Ancak bu bilgiyi iyi amaçlar için kullanabilirsiniz. Örneğin, diğer insanlarda sizi cezbeden nitelik ve özellikler geliştirebilirsiniz. Onları daha sık gözlemleyin, iletişim kurun, sizi çeken kişiliğin tezahürlerine dikkat edin ve yakında aynı nitelikleri kendinizde de fark edeceksiniz. Sonuçta, sürekli olarak sizinle iletişim halinde olan insanlarla iletişim kurarak sadece kötüyü değil, aynı zamanda kendinizdeki iyiyi de geliştirebilirsiniz. örnek olarak Olumlu davranış kalıpları sergileyin. Basit Maymun Yasasını kullanarak onlardan öğrenin: niteliklerini ve davranışlarını beğendiğiniz kişileri gözlemleyerek daha iyi olun.

Sonuç olarak

İnsan, yaşamı her yönüyle incelenmeye devam eden karmaşık bir varlıktır. Davranışçılık perdeyi yalnızca kısmen kaldırıyor. Bilginizi diğer alanlardan gelen bilgilerle desteklerseniz daha eksiksiz bir resim elde edebilirsiniz. Davranışçı öğretilere ilişkin bilginin sonucu, kişinin kendisinin ve başkalarının davranışlarını anlamasının yanı sıra, başkalarını gerekli eylemleri yapmaya teşvik edecek koşulları yaratma yeteneğidir.

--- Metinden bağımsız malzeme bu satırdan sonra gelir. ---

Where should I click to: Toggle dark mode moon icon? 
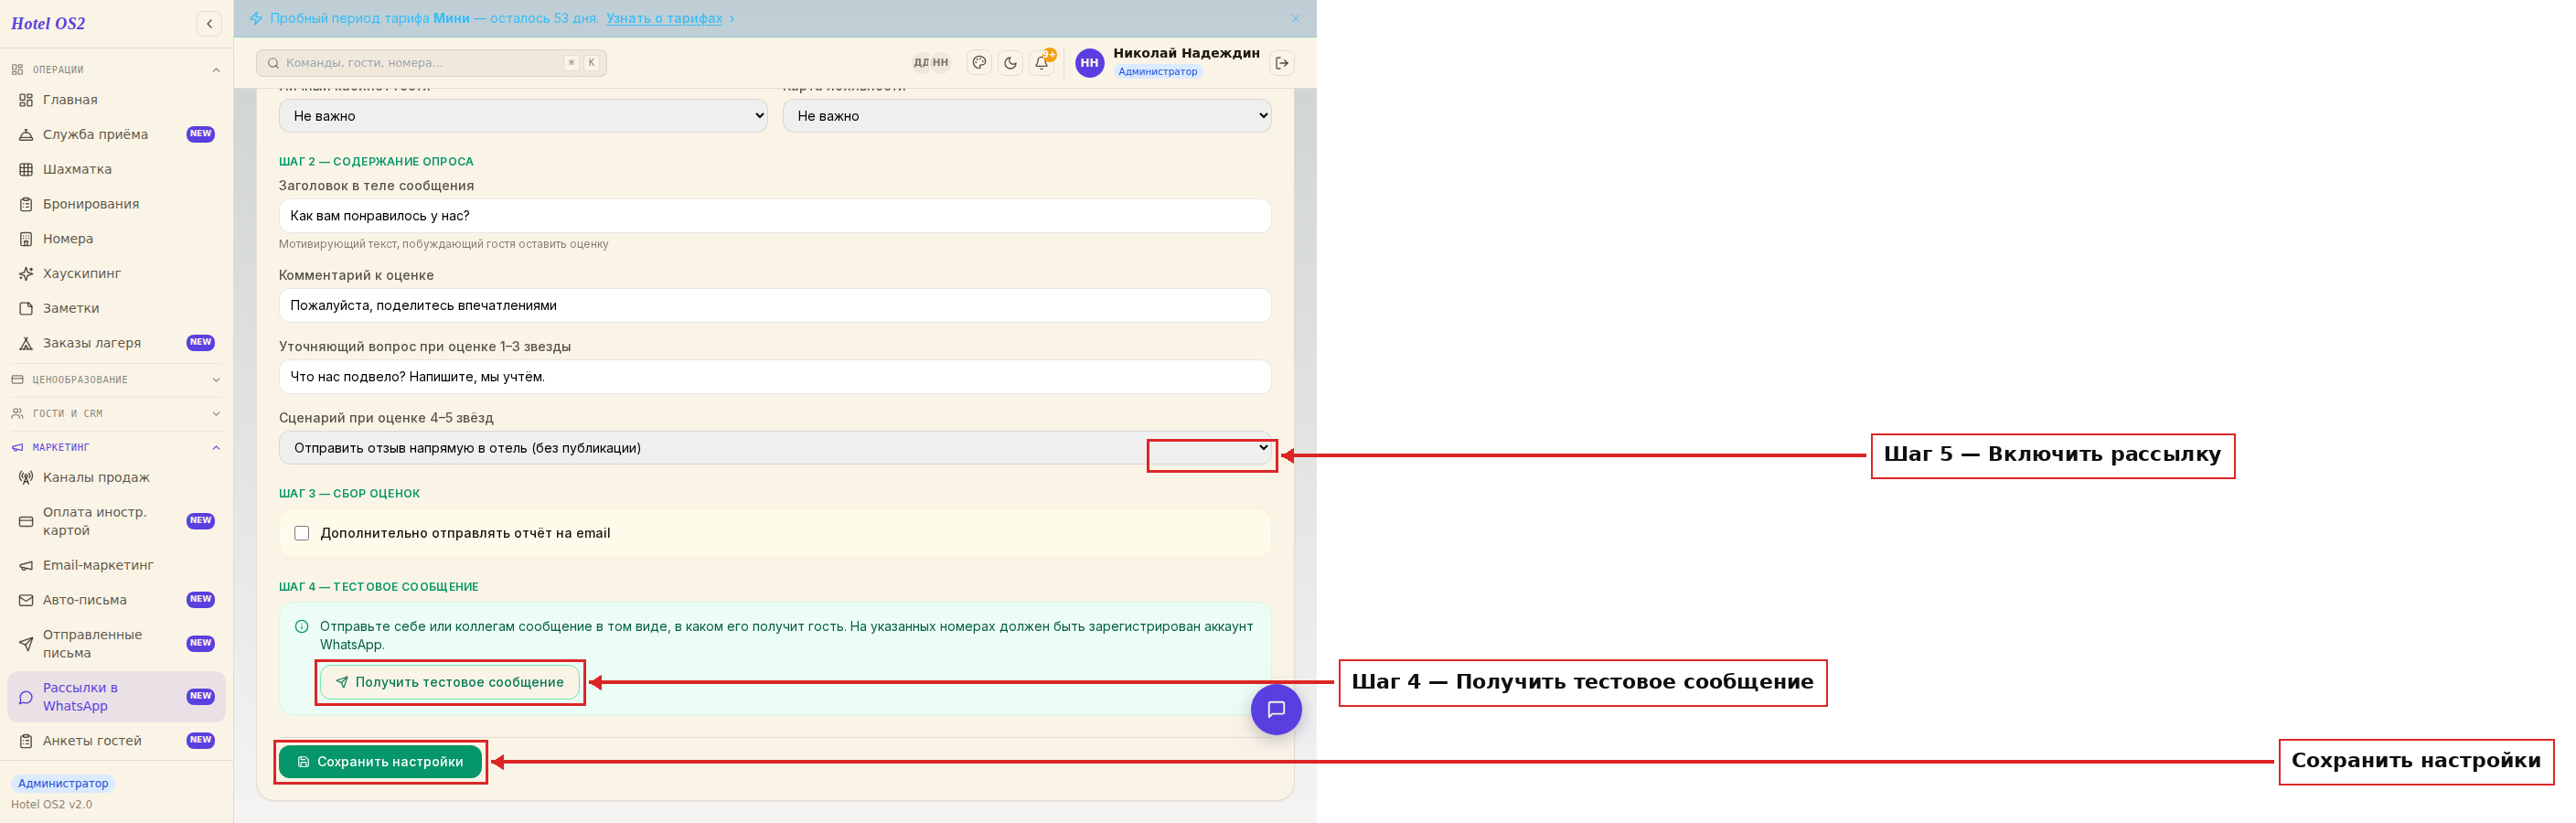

Kişinin kendi eylemlerini anlamada sorunu varsa, o zaman web sitesindeki bir psikologdan yardım alması önerilir. Uzmanlar, belirli bir davranışın oluşumunda yer alan güdüleri, teşvikleri ve diğer faktörleri dikkate alacaklardır.

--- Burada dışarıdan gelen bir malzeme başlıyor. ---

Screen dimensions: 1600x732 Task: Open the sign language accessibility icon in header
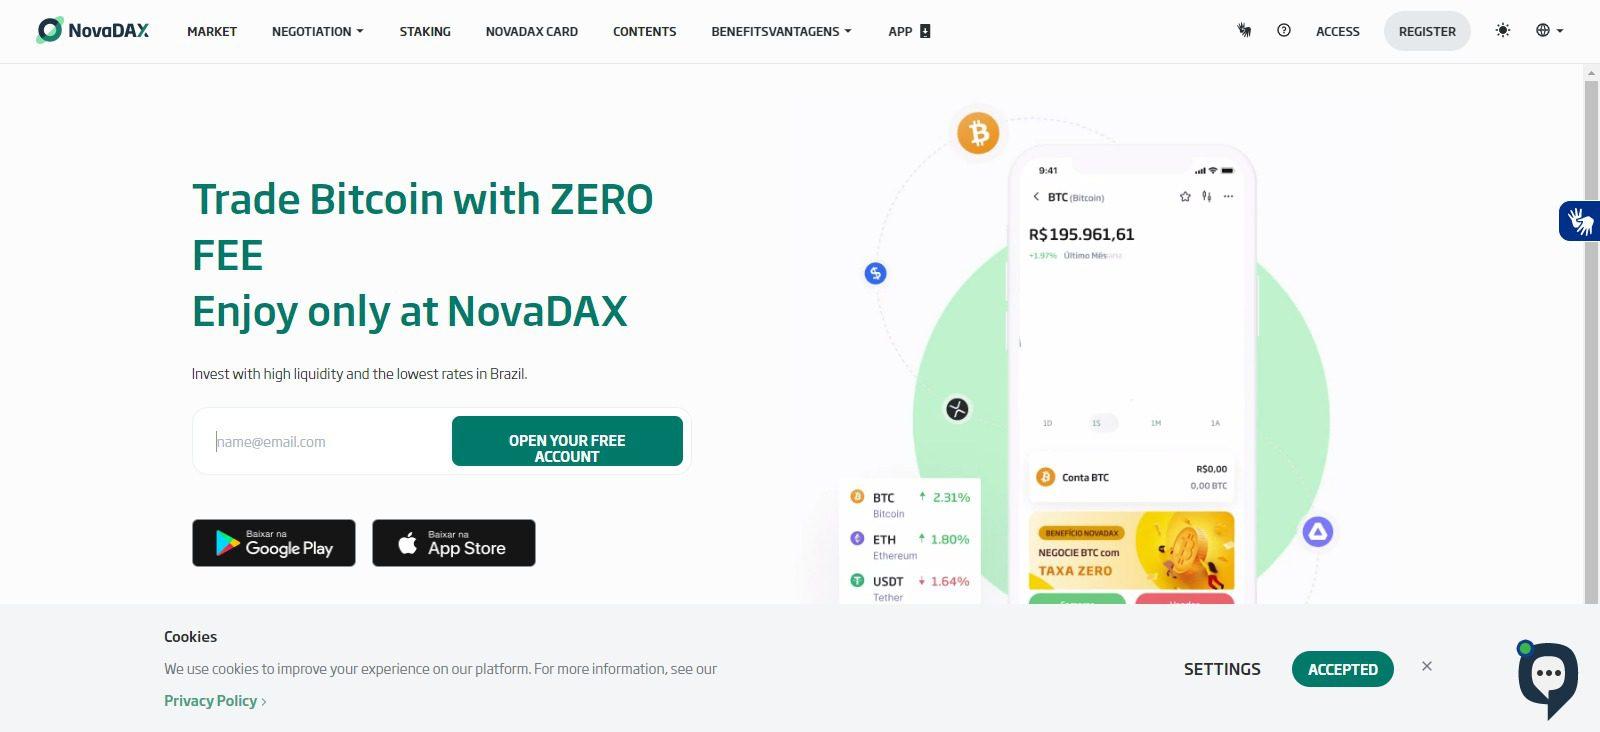(1244, 31)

Bir kişi kendi davranışını yönetmeyi öğrendiğinde hayatını değiştirebilecektir. Sonuçta etrafındaki insanlar sadece bir kişinin ne yaptığını görüyor. Zihinleri okuyamazlar ve başkalarının amaçlarını anlayacak psikolojik bilgiye sahip değillerdir. Bir kişi, kendi eylemlerinin, başkalarının belirli eylemleri gerçekleştirmesine neden olan uyaranlar olduğunu anlamalıdır. Başkalarının davranışlarından hoşlanmıyorsanız, önce kendi davranışınızı yeniden gözden geçirmeniz gerekir.

Bazen eylemlerin ahlakı anlamına gelen “doğru mu yapıyorum, yanlış mı yapıyorum” kavramlarından değil, “eylemlerimin başkası tarafından nasıl yorumlandığı” kategorilerinden yola çıkmak gerekir. Eylemleriniz başka bir kişi için tamamen onlara karşı tutuma ve uyandırılan duygulara bağlı bir uyarıcıdır. En doğru eylemler bile olumsuz algılanabilir ve bu da öngörülemeyen tepkilere yol açabilir.